▸ Task directions: Work out how many lines below contain the word "panel". Only the number is wanted.

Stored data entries
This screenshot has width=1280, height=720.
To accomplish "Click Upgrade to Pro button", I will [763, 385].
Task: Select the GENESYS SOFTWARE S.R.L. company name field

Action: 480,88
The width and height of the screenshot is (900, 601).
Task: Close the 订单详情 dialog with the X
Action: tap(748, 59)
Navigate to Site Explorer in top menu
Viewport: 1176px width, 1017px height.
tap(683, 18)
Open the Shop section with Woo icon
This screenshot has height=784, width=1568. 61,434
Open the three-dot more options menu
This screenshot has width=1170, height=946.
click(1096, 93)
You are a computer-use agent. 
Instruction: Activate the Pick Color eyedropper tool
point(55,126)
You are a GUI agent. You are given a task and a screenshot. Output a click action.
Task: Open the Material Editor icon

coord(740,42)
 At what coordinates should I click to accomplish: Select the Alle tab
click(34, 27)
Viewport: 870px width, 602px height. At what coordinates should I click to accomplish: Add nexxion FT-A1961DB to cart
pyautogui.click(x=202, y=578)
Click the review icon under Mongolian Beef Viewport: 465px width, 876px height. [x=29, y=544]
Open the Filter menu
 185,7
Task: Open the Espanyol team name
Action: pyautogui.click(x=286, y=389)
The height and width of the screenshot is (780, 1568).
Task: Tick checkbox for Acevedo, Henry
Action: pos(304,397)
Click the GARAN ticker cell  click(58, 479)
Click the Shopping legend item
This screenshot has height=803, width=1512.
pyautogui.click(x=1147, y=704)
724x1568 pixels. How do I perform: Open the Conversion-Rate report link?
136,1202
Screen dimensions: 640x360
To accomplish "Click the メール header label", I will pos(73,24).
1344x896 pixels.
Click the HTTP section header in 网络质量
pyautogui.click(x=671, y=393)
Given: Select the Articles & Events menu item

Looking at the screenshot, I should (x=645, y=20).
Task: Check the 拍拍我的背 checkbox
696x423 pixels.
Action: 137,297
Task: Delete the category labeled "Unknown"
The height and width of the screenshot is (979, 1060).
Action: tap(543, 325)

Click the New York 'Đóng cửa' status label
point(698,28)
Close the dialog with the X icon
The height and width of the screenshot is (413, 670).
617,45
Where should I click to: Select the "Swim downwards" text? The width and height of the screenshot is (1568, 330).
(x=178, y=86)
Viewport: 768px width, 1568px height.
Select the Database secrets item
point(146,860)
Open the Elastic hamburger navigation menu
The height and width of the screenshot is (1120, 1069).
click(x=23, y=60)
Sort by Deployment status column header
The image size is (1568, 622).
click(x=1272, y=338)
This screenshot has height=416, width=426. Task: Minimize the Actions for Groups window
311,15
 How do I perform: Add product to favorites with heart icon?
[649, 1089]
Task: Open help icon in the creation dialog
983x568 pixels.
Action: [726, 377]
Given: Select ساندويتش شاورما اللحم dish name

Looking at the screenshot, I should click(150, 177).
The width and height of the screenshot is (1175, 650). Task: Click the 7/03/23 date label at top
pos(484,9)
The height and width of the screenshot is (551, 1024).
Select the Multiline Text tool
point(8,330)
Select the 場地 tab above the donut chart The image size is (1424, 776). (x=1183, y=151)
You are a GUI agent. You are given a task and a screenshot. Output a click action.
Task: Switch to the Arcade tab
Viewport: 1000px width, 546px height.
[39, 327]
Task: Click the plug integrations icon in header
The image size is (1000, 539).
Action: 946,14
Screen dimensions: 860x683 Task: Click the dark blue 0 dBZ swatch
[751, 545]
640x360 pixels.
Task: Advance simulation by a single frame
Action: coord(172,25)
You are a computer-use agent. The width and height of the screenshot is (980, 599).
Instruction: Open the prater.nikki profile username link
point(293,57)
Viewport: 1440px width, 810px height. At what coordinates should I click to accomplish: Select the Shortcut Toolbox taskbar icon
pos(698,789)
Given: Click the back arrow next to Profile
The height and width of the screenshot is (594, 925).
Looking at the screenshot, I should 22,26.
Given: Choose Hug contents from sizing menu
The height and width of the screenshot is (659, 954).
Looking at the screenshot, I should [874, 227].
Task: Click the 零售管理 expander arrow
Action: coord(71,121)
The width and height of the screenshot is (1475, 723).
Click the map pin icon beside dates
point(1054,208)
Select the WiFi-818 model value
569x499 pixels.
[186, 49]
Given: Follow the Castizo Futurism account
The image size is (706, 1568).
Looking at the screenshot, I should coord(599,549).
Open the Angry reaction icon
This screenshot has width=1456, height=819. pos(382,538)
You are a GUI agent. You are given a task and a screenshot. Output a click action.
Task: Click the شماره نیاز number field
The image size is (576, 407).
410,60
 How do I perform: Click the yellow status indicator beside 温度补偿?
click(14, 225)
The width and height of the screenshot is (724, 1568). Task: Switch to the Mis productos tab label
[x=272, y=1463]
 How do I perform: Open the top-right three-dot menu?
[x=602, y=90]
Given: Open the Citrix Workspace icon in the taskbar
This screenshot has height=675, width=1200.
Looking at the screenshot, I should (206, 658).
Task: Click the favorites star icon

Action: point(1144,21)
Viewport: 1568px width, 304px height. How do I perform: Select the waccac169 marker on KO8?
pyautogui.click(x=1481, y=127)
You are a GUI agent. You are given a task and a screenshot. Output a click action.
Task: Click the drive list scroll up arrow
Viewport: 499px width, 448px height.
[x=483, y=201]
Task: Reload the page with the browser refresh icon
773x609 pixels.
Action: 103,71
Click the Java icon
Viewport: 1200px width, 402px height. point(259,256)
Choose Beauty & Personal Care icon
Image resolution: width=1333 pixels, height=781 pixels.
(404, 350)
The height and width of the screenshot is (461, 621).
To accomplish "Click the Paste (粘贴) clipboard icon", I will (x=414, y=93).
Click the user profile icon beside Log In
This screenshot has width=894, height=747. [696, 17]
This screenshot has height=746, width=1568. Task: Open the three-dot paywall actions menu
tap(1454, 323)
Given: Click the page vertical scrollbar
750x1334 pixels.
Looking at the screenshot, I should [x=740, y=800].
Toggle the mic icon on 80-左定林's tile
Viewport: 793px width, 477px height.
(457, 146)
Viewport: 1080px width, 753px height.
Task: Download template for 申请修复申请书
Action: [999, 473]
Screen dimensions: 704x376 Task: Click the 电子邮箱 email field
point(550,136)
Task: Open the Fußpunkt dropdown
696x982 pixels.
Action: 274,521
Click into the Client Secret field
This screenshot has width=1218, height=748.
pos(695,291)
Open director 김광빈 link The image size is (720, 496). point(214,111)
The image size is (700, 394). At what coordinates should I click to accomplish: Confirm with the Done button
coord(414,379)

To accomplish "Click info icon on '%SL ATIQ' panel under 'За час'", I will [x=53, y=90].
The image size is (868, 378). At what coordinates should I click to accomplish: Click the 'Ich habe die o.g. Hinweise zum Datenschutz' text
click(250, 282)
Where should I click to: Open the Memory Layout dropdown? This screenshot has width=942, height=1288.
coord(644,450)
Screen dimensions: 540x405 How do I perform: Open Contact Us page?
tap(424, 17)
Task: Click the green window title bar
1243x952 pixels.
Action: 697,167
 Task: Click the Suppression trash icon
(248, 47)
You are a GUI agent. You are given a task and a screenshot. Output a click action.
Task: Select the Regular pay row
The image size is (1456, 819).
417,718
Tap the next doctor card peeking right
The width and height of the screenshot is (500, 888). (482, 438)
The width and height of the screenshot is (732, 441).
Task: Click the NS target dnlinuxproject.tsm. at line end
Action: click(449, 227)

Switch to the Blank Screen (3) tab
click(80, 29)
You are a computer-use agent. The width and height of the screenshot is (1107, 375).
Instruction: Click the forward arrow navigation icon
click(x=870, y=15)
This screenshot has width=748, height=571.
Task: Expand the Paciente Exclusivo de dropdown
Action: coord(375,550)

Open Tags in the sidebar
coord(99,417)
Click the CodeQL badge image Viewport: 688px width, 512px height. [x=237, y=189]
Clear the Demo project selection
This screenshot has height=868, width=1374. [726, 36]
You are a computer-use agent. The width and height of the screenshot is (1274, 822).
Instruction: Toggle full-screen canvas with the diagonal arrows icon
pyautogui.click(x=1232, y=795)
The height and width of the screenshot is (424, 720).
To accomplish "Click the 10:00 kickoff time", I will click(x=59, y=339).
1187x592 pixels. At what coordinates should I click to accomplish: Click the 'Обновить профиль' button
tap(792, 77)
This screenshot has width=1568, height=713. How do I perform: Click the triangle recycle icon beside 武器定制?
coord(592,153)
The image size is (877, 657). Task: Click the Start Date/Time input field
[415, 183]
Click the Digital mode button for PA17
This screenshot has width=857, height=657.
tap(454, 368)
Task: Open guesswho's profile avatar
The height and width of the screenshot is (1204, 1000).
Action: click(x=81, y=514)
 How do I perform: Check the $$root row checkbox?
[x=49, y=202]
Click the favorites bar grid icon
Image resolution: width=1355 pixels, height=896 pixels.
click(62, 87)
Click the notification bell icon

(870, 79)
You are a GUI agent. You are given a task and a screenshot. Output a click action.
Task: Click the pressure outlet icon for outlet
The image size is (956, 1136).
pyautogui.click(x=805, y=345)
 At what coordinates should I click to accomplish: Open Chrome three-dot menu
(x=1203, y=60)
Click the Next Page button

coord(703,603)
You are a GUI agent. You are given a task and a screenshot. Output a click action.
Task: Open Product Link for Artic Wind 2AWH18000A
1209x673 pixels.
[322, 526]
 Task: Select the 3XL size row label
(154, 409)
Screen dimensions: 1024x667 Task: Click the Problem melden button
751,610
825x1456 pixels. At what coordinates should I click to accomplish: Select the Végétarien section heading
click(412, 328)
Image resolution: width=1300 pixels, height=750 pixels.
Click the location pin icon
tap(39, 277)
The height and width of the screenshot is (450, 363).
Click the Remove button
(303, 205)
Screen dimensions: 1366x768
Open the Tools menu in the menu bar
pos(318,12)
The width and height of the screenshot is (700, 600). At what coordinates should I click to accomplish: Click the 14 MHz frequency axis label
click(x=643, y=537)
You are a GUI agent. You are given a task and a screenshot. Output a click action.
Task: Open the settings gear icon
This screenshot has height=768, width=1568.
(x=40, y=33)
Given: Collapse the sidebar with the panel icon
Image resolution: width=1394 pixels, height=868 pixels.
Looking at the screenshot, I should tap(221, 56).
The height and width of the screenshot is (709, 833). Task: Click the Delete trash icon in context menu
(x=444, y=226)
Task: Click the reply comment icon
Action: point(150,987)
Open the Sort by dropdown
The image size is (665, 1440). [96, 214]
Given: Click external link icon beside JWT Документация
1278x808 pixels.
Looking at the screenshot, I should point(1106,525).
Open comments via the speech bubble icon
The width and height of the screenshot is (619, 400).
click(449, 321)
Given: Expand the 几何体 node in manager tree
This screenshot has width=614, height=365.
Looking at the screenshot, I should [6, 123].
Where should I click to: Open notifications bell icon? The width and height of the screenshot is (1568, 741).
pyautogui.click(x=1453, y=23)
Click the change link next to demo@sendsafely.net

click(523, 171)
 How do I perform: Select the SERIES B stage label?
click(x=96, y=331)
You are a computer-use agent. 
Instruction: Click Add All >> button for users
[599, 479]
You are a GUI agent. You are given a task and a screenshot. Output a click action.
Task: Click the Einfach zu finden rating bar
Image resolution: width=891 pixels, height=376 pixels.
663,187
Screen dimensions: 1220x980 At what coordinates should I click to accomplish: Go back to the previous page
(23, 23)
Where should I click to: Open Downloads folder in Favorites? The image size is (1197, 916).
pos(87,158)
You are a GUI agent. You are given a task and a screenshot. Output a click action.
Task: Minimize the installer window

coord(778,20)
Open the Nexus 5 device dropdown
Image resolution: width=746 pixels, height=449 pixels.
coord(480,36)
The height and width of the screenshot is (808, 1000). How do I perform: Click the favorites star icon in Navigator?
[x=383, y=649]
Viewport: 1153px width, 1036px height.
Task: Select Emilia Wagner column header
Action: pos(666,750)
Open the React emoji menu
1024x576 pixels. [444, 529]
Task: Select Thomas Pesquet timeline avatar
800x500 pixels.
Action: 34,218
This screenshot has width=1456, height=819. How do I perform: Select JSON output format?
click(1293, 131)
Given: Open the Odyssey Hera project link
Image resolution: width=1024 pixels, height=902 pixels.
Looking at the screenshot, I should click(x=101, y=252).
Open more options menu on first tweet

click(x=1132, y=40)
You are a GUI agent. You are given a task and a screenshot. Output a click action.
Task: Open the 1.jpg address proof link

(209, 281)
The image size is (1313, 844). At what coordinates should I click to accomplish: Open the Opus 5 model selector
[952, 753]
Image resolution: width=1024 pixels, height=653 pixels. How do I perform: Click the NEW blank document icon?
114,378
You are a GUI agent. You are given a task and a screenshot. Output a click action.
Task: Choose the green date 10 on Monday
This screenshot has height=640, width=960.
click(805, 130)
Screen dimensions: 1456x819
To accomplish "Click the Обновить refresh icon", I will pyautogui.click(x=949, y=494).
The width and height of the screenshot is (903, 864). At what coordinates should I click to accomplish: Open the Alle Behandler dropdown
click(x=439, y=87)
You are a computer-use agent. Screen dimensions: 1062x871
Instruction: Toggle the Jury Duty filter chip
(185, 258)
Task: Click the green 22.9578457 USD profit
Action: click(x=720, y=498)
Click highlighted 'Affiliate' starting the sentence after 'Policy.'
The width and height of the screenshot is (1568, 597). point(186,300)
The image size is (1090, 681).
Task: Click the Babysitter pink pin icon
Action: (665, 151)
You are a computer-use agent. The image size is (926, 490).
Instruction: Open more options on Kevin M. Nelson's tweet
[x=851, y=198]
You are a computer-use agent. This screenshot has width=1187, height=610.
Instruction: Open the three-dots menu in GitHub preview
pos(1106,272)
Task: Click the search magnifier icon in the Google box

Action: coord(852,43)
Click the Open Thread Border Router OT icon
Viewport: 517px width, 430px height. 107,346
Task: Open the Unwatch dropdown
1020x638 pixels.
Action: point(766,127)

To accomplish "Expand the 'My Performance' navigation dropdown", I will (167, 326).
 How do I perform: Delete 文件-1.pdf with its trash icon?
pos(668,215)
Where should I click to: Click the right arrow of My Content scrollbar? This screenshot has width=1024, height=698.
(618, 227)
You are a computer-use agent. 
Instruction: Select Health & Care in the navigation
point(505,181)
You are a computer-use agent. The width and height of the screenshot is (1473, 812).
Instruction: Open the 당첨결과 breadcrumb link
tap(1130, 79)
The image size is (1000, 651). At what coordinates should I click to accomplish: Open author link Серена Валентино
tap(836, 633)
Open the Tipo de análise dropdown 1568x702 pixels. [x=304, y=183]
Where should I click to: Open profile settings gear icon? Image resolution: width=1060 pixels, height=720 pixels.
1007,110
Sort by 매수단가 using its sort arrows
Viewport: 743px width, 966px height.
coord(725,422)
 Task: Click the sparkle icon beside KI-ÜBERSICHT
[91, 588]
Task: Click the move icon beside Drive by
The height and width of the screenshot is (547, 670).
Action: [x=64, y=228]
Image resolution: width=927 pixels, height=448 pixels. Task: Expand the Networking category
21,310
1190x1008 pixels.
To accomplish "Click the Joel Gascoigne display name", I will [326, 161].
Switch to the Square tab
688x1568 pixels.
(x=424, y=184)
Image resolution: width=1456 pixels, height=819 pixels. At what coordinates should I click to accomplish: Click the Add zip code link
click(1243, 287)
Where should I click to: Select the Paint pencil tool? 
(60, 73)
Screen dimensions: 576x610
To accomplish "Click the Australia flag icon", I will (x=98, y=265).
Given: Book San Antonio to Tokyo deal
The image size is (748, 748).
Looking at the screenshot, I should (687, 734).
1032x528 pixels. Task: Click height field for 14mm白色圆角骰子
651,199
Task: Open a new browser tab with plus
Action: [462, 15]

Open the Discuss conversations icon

▸ Task solution: 2